Simple
Most programming languages will have the concept of an array/list and a map/dict/object. Most also have a native set perhaps built from the map structure. It is often from these three that more advanced data types can be built.
Advanced
Heap / Priority Queue
https://en.wikipedia.org/wiki/Heap_(data_structure)
Graphs
Graphs have vertices/nodes and edges/lines which are often "weighted". One would associate an edge with two vertices to connect them. You can also track the to-from directionality resulting in directed graphs.

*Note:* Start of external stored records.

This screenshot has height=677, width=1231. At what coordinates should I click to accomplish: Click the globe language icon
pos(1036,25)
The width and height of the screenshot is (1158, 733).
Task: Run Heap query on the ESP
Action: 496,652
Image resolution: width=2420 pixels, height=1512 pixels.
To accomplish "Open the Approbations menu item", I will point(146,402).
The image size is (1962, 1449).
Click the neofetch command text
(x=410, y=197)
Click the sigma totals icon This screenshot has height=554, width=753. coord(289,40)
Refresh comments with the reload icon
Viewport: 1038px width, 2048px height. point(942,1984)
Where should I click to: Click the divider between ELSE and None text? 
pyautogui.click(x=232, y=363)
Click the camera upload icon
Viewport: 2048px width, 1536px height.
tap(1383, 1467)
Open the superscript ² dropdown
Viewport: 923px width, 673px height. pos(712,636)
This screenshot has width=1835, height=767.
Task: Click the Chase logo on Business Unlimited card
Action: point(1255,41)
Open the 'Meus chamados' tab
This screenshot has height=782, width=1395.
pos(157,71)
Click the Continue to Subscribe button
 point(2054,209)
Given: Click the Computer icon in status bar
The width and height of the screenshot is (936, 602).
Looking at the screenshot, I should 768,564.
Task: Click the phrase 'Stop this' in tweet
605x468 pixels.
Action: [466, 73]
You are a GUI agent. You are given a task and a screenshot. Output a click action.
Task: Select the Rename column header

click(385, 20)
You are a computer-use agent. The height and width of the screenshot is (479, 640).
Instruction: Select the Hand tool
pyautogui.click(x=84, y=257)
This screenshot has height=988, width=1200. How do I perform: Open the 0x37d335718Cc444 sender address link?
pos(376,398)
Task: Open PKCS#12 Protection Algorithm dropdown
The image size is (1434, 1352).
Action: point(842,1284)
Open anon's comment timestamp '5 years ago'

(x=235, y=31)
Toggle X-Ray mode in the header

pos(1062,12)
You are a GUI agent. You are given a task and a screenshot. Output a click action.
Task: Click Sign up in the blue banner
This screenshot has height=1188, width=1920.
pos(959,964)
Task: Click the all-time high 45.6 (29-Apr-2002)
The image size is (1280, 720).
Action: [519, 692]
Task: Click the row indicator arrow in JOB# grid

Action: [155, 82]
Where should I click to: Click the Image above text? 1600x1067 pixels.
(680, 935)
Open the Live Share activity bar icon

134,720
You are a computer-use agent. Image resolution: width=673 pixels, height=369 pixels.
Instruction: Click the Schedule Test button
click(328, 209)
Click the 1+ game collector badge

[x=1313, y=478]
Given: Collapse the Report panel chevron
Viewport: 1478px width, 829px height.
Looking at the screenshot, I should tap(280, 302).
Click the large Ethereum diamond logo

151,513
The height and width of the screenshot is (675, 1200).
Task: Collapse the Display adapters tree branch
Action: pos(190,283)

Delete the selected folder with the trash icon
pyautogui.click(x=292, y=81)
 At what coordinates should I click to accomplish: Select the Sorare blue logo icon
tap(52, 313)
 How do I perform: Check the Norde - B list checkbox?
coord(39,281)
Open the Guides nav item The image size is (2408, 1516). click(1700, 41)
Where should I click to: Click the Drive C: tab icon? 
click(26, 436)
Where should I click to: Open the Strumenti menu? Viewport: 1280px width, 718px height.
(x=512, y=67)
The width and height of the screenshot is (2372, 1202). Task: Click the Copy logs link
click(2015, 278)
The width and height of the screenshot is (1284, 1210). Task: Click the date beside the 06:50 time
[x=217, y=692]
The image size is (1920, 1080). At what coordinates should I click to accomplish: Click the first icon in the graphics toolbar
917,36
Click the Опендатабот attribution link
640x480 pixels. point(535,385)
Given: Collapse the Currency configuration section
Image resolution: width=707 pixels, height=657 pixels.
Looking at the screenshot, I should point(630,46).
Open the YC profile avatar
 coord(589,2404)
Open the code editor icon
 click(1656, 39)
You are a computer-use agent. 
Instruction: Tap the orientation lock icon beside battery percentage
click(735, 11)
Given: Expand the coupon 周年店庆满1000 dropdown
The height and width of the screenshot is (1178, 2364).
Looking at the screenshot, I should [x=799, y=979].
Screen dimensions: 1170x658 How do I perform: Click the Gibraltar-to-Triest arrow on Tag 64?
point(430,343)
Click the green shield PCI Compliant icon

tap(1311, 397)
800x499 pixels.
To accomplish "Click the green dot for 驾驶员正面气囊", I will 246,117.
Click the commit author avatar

Graphs are open ended but can be constrained for various reasons. You can prevent loops/cycles, for example, and when combined with directionality, create a popular advanced data type, a directed acyclic graph.
Queues
Simple queues are essentially lists with additional semantics. For example, a FIFO (first-in-first-out) queue could be implemented as pushing and popping from the head of a list.
Queue semantics can also be more complicated. For example a priority-queue would allow you to put items in the queue along with a rank or sort function, which would allow the pop-semantics to prioritize automatically which item should next come off the queue.
Probabilistic Data Structures
These data types make trade offs in accuracy in favor of performance. For example a Bloom Filter is a data type that tells you something like set-membership, but trades the accuracy of true/false for the probabilistic answers of false/probably-true. This is convenient for extremely large sets, where a normal set data type would exceed the memory capacity of a system.